Adesso il tempo è scaduto. Auspichiamo che si realizzi l’impegno assunto dal Prefetto di Napoli, e dalle Istituzioni, locali e nazionali, affinché arrivi la convocazione del tavolo di crisi presso il Mise per siglare entro il 30 giugno un accordo quadro in cui si sancisce l’avvio del processo di ricollocazione all’interno della vigenza degli ammortizzatori sociali dei 317 lavoratori ex Whirlpool alle medesime condizioni economiche e normative e il percorso di formazione di tutto il bacino a partire da luglio 2022.
Quindi, ringraziamo il Prefetto di Napoli per il lavoro svolto fin dal suo insediamento a sostegno della svolta positiva della vertenza, oltre alla proposta, raccolta dalle lavoratrici e dai lavoratori, di costruire un circolo come presidio di democrazia e legalità nei locali di via Argine. Come ringraziamo anche l’Arcivescovo di Napoli Don Mimmo Battaglia che dalla nomina non ha mai fatto mancare il suo appoggio alle lavoratrici e ai lavoratori con la sua presenza dentro lo stabilimento, la pastorale sul lavoro tenuta dentro la Whirlpool un anno fa e con il costante riferimento alla vertenza dall’apertura del Sinodo della chiesa di Napoli all’assemblea sinodale del 14 maggio scorso presso via Argine.

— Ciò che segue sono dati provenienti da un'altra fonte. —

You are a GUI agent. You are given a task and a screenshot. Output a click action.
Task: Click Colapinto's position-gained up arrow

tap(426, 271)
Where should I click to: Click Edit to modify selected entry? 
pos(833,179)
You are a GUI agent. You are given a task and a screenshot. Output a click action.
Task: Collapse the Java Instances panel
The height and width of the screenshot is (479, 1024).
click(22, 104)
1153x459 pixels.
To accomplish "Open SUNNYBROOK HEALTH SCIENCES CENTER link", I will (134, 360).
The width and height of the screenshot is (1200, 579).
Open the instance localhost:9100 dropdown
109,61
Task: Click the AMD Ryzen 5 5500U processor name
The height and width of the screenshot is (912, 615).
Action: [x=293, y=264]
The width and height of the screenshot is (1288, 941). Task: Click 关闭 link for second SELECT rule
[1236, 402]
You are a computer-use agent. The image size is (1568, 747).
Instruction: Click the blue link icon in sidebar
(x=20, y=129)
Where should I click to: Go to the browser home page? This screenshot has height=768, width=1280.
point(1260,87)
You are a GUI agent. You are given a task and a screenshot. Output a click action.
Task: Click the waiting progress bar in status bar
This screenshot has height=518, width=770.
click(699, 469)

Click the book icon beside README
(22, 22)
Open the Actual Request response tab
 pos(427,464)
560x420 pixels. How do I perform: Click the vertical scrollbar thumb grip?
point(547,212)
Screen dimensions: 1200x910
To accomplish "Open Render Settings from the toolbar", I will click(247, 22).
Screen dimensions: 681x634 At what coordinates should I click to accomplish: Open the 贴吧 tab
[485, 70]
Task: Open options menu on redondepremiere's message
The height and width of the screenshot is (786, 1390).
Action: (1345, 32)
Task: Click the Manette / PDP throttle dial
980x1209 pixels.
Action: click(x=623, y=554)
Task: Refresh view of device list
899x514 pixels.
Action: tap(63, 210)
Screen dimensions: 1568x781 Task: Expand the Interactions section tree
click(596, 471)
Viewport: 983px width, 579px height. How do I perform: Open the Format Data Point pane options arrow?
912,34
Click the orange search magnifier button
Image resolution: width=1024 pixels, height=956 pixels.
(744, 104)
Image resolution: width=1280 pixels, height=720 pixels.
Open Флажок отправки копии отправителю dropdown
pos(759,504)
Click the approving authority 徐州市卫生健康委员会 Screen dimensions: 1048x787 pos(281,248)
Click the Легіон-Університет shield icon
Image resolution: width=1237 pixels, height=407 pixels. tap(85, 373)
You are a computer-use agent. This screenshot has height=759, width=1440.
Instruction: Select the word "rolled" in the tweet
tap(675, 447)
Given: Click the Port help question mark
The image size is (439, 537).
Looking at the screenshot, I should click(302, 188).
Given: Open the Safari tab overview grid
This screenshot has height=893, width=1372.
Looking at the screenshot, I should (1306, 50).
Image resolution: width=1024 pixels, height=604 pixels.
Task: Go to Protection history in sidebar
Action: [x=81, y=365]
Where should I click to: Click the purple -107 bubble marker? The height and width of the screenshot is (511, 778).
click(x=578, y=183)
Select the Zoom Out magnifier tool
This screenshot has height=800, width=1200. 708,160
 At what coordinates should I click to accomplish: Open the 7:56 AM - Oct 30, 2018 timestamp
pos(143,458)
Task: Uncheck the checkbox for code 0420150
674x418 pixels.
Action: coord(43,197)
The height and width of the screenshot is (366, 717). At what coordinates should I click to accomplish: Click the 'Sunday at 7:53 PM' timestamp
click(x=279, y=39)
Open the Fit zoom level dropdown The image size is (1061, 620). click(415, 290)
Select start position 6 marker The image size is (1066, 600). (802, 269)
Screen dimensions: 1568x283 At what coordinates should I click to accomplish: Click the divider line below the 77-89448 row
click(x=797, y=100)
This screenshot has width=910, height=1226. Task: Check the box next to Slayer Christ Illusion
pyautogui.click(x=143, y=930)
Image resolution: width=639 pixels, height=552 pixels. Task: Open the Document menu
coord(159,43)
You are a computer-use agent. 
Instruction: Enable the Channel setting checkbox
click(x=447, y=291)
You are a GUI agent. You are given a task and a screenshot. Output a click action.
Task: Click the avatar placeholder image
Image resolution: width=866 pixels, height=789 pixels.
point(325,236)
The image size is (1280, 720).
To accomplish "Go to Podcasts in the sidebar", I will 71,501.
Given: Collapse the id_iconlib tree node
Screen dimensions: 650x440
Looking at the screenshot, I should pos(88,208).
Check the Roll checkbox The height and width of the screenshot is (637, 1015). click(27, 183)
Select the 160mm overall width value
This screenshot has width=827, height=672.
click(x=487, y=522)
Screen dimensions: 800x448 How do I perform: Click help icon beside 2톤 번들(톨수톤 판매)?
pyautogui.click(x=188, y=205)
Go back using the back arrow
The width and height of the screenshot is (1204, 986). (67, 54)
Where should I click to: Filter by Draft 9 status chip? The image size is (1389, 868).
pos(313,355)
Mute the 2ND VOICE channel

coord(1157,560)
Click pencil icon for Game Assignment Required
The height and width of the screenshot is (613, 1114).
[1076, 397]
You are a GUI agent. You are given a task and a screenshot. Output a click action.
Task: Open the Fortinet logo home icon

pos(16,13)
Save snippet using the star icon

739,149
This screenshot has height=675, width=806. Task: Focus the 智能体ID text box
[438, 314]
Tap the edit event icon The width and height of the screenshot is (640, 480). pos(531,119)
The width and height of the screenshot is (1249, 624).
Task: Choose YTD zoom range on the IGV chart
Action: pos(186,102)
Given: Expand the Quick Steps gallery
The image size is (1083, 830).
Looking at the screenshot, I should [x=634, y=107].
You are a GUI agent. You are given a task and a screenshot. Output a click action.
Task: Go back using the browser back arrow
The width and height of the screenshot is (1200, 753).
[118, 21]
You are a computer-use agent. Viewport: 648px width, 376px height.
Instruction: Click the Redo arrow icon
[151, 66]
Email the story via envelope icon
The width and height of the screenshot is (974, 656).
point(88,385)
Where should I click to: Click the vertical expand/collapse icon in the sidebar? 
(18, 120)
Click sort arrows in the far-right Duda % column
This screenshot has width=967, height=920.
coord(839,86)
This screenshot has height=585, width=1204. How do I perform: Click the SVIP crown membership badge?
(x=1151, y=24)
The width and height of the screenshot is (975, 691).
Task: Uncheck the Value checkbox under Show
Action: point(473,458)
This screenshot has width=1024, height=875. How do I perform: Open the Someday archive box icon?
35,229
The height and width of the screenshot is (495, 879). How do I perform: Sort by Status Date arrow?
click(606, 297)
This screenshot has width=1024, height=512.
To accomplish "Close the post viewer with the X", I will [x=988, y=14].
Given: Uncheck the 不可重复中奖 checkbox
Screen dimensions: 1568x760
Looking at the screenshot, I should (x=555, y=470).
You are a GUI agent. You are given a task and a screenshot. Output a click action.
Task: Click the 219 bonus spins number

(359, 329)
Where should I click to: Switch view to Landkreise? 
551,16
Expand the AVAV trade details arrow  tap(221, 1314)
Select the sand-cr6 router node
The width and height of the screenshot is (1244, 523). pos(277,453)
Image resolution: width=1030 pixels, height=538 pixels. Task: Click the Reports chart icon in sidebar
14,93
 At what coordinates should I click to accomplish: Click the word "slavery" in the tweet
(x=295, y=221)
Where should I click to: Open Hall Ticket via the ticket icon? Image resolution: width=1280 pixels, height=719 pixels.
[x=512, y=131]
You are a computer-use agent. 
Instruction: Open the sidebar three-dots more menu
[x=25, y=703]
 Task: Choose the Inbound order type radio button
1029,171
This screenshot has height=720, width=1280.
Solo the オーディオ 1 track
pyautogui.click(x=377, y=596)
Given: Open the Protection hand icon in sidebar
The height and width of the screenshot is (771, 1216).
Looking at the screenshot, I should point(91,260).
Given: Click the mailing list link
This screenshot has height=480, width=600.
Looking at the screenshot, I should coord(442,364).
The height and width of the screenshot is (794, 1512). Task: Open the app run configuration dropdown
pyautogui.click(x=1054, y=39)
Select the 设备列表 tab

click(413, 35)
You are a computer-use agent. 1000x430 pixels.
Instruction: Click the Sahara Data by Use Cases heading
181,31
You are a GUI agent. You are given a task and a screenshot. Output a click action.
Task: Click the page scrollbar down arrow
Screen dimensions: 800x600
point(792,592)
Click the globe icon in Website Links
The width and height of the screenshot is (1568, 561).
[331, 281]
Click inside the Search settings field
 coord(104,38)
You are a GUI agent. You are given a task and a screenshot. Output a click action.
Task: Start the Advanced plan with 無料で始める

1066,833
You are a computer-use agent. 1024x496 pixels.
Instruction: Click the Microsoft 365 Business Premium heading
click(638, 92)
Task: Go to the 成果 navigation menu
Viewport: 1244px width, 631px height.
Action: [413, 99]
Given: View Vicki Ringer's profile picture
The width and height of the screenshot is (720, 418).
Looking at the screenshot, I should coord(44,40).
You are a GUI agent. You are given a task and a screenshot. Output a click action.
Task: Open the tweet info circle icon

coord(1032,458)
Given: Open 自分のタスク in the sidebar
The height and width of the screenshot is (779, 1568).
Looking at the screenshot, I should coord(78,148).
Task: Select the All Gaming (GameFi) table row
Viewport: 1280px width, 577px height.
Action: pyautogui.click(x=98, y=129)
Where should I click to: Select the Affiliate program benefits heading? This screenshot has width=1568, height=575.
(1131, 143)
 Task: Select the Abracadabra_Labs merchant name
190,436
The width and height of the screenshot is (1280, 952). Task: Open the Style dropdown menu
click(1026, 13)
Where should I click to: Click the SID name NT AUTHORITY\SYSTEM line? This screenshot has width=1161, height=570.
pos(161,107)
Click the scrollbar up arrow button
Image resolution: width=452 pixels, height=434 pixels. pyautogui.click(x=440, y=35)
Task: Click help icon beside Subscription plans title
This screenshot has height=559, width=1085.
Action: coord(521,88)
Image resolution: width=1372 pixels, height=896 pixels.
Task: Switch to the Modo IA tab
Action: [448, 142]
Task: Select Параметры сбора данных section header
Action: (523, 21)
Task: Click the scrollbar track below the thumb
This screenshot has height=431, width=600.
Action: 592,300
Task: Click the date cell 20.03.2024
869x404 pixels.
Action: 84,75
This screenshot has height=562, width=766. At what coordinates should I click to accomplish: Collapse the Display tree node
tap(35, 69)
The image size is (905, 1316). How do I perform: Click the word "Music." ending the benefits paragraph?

Confidiamo che gli impegni assunti da Comune, Regione, Governo e Consorzio vengano rispettati per dare avvio al progetto di reindustrializzazione del sito. Qualora tale impegno non dovesse realizzarsi, passeremo dal presidio all’occupazione dei tetti dello stabilimento.
La vicenda della Whirlpool di Napoli è la vertenza simbolo da cui passa la verifica sulla realizzazione degli impegni del Governo sulla questione meridionale e sull’occupazione industriale al Sud».
articolo pubblicato anche su CiesseMagazine
*Rossana Germani fa parte della redazione di CiesseMagazine e per essa cura anche la rubrica di cultura, libri e poesia.